NHK『どすこい!夢の大相撲』紺野美沙子の熱すぎる相撲愛と「AI夢の対決」の可能性
#大相撲 #熱血!”文化系”スポーツ部
まさに夏の夜の夢。9日放送の『どすこい!夢の大相撲 ~令和元年 AI場所~』(NHK総合)は、NHKの進取の精神を感じさせてくれる良企画だった。
大相撲史に名を刻む横綱同士が対戦したら、いったい勝つのは誰なのか? という妄想は相撲ファンなら誰もが一度は通る道。そんな夢の企画を、NHKが誇るアーカイブを十二分に生かし、日本IBMの技術協力のもと、筑波大学の体育系准教授までもが監修にあたり、日本相撲協会の生き字引ともいうべき親方の考察とともに再現していく。
具体的には、映像記録がしっかりと残る第44代横綱・栃錦以降の29人の横綱の中から、チームごとにドラフト形式で3人を選出。先鋒・中堅・大将に分かれ、それぞれの現役時代のデータをもとにAIによって勝敗を決していく内容だ。
歓声や行司の声などがもっとあれば、臨場感を足せるのでは? と思わないでもなかったが、AI相撲自体は思いのほか見応え十分。土俵際の逆転劇では思わず「おぉ!」と声が漏れてしまう場面もあった。
ネット上での評価を散見すると、「勝敗の結果に納得がいかない」と憤る声も少なくないが、この手の企画では避けようのない議論。本稿ではもっと別な点から、今回の企画の意義深い点を振り返っておきたい。とにもかくにも良かったのは人選。それは選ばれた「9人の横綱たち」ではなく、その横綱を選ぶ演者たちのこと。
「博識部屋」は、相撲ファン歴約半世紀の2人、紺野美沙子とやくみつる。
「小町部屋」は、若手&スー女代表格ともいえる市川紗椰と山根千佳。
「爆笑部屋」は、相撲ネタでの露出も多い芸人枠、キンボシ西田淳裕とはなわ。
そして、解説役であり、ナビゲーター役を務めたのが江戸時代からの相撲を見続けてきたであろうデーモン閣下(実際に閣下は、今回の番組企画では扱いきれない「映像がない時代の横綱」を解説するコーナーも任されていた。さすがNHK、使い方をわかってる)。
いずれも相撲雑誌で連載を持っていたり、大相撲中継にゲストで呼ばれることも多い、芸能界を代表する好角家ばかり。また、上記3つの部屋がどの横綱を選ぶのか、という「横綱ドラフト」でアナウンスを務めたのは、TBSが毎年中継する『プロ野球ドラフト会議』でアナウンスを務める関野浩之。この配役も素晴らしかった。
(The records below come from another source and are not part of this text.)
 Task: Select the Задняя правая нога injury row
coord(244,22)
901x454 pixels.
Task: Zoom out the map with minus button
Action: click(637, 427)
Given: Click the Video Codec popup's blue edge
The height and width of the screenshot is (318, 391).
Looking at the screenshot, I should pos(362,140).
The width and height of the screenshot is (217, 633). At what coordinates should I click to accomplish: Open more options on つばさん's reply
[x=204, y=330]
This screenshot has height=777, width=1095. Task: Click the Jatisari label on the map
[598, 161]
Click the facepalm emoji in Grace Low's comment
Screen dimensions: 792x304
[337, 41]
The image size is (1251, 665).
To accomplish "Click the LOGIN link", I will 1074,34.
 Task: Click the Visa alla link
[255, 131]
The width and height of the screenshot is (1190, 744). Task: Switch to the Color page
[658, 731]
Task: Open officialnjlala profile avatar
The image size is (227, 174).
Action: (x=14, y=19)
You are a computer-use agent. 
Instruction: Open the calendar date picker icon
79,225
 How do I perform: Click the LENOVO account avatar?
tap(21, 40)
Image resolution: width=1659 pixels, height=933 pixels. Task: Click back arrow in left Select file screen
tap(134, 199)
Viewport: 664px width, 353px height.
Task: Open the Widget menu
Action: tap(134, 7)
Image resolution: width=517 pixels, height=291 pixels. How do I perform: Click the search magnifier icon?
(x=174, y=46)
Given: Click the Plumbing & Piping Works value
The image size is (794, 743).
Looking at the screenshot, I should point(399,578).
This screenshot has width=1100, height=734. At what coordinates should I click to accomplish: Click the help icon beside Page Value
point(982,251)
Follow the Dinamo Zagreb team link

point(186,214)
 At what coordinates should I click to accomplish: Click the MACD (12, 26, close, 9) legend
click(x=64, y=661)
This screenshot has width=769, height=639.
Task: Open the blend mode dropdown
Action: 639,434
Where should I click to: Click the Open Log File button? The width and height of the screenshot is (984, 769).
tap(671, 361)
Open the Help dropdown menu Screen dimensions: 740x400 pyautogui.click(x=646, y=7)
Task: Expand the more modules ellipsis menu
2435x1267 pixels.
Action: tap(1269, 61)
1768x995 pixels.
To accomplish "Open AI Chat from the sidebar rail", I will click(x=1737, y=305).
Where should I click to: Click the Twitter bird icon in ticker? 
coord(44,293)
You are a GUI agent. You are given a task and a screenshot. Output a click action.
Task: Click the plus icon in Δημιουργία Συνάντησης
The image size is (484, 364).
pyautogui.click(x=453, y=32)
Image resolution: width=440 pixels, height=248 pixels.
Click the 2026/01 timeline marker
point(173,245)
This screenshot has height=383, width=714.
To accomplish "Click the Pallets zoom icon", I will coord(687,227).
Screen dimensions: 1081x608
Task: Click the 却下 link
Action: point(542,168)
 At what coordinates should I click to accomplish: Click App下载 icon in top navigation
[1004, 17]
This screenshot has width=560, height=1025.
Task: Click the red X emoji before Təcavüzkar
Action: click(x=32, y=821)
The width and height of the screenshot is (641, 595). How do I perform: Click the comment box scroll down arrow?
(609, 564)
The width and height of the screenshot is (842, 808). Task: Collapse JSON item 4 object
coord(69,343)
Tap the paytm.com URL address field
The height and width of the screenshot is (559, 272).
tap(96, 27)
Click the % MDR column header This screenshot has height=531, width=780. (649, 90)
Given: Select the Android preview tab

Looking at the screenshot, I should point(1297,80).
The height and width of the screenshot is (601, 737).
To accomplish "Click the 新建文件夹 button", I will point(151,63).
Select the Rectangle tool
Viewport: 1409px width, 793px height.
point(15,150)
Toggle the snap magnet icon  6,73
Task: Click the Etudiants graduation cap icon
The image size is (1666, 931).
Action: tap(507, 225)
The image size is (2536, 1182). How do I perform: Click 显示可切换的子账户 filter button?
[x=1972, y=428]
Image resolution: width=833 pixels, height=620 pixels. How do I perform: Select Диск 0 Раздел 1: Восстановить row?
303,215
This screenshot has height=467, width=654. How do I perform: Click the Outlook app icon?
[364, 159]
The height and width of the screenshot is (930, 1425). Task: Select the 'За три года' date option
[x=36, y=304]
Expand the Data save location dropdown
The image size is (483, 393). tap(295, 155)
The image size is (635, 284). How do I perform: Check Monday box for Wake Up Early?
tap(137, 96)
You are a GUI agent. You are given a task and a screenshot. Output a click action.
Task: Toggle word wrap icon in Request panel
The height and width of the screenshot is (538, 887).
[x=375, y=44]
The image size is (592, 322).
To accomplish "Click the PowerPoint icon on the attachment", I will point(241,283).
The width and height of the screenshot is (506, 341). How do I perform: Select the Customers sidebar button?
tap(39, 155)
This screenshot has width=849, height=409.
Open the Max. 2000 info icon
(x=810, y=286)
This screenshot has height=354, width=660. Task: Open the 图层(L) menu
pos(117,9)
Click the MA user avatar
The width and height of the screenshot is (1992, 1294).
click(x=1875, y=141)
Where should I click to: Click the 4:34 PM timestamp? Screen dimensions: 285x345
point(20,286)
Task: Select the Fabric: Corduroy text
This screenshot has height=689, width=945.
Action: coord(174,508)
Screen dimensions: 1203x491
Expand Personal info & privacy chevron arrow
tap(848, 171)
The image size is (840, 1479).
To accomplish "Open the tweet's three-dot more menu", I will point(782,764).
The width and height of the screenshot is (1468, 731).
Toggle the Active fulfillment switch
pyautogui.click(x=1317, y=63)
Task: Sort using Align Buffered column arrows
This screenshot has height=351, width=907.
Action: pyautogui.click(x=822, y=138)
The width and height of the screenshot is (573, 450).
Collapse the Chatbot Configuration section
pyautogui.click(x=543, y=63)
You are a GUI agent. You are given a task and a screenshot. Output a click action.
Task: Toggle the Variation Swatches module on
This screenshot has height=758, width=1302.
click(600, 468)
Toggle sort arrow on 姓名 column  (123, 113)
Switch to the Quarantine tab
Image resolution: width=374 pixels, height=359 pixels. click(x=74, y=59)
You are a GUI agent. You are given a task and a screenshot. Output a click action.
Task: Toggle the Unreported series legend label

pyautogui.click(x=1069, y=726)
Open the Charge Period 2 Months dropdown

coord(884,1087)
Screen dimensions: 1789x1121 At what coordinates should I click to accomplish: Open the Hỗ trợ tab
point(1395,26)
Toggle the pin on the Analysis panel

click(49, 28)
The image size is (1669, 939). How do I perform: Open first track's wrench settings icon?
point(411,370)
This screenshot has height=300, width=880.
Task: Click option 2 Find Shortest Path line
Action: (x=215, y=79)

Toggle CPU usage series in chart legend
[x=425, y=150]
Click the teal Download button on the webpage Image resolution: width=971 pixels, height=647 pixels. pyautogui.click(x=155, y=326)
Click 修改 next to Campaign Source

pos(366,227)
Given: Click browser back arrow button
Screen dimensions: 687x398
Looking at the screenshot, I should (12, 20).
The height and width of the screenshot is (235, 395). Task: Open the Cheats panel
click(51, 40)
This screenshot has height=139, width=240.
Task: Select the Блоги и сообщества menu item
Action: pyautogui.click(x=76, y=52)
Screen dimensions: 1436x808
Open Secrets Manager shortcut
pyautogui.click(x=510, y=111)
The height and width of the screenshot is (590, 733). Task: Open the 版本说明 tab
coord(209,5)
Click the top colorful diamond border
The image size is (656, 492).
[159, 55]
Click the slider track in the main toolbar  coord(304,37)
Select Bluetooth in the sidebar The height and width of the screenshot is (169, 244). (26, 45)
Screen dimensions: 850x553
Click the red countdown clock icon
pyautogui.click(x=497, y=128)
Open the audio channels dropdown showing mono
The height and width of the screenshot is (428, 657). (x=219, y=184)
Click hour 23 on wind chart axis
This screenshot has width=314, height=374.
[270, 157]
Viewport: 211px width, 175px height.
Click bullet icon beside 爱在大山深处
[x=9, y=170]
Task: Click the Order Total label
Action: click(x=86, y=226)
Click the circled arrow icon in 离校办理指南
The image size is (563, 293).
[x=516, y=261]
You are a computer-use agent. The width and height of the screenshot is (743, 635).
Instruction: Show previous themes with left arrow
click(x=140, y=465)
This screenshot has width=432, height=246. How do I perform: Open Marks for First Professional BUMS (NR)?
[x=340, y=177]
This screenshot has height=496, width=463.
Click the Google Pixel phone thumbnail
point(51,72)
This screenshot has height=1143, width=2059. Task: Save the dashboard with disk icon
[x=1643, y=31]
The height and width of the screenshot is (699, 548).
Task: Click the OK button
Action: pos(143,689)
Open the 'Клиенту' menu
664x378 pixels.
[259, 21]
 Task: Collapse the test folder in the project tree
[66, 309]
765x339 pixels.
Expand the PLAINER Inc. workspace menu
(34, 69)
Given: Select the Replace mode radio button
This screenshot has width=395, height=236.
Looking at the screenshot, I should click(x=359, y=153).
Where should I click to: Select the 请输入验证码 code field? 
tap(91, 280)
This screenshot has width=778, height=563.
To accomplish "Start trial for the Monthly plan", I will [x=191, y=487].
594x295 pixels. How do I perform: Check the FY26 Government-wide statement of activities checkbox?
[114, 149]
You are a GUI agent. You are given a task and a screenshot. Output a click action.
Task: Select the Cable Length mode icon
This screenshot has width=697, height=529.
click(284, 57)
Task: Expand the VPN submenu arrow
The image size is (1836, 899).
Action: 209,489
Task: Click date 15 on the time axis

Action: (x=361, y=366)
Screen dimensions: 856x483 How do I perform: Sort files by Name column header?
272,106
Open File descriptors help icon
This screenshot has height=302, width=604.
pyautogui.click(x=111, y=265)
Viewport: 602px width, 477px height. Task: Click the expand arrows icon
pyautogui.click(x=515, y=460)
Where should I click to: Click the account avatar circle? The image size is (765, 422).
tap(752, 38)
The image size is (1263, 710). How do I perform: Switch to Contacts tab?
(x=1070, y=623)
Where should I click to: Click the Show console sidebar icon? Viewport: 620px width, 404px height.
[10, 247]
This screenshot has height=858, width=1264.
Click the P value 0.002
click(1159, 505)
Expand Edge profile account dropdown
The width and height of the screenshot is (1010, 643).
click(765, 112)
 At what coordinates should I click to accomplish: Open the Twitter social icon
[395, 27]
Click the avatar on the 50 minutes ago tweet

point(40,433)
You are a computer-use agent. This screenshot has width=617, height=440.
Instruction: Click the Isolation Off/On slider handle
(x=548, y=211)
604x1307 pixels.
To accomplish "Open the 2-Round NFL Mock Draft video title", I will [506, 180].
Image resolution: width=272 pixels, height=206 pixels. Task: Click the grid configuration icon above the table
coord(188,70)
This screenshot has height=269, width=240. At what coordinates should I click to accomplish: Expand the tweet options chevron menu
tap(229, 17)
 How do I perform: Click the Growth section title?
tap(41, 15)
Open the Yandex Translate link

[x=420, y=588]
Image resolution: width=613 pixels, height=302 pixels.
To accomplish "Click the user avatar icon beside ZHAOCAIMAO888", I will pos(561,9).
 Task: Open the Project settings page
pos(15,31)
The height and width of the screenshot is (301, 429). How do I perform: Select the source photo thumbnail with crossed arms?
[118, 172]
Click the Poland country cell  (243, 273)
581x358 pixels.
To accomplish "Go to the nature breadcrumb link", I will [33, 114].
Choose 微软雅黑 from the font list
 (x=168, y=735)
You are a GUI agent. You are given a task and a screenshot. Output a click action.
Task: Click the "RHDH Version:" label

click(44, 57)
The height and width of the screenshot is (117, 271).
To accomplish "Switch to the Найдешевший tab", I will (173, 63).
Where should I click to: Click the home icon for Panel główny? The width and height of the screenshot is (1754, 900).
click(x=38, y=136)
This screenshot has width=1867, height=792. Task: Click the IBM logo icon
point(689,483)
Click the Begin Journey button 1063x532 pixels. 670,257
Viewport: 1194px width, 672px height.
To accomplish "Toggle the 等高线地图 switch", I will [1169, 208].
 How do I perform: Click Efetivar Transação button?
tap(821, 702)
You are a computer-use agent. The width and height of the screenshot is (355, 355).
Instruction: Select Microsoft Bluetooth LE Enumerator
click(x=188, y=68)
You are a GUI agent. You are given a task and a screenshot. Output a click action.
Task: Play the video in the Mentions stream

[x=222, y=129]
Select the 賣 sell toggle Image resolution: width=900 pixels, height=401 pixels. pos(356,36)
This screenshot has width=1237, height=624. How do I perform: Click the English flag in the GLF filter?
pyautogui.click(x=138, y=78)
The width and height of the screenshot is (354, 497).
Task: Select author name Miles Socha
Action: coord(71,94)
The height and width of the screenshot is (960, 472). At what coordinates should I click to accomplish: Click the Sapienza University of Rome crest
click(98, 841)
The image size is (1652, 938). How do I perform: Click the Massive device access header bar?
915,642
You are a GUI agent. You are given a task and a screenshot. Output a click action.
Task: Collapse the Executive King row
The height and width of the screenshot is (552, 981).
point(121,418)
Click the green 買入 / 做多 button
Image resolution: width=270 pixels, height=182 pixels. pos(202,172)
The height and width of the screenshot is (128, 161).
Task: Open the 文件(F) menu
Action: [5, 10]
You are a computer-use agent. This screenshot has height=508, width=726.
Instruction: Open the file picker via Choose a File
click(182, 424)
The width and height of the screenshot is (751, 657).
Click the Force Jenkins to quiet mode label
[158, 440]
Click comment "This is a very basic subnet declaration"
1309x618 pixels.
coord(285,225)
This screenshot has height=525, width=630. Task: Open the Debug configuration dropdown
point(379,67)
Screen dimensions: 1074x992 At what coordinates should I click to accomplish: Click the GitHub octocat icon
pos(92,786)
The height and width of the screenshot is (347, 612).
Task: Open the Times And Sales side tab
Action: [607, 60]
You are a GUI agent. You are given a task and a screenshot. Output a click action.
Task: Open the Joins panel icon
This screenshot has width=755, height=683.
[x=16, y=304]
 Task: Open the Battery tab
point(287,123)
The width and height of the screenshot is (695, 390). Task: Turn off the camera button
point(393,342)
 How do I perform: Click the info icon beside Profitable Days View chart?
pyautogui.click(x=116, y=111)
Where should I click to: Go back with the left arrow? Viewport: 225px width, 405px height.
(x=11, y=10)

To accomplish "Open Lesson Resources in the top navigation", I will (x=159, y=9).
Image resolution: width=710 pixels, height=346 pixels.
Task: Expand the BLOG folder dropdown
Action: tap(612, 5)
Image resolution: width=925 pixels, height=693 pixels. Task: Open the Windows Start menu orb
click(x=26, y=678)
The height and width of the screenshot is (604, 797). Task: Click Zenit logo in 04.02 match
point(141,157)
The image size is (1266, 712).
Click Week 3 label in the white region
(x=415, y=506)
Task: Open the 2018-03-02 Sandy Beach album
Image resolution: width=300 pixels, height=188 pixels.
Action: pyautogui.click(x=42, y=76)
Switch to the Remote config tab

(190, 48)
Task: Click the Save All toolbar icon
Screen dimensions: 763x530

民放がこの手の企画に手を出したのならば必ずブッキングされたであろう、ジャニーズ枠も旬な芸人枠も一切ゼロ。好角家しかいないのだから、あとはその愛と熱量を楽しめばいいだけ。むしろその「異様な熱」こそがおかしみを生むのだ。
象徴的だったのが紺野美沙子の存在感だった。というのも、番組冒頭からひとりで勝手に泣きだす始末。「どうしたの?」と心配するほかの出演者たちに「だって、この力士が(AIででも)復活したら泣いちゃう!」と切り返して、出足のよさを見せつけていた。
それ以外にも、唐突に「大鵬ぉー!」と掛け声をかけたかと思えば、「大鵬が2番続けて負けるなんて。もう、(投げる)座布団1枚も残ってないですよ」と粋なコメントで憤って見せたりと、紺野の独り舞台ならぬ独り相撲状態。喜怒哀楽が激しすぎて、それが妙な色気に感じてしまう場面もあった。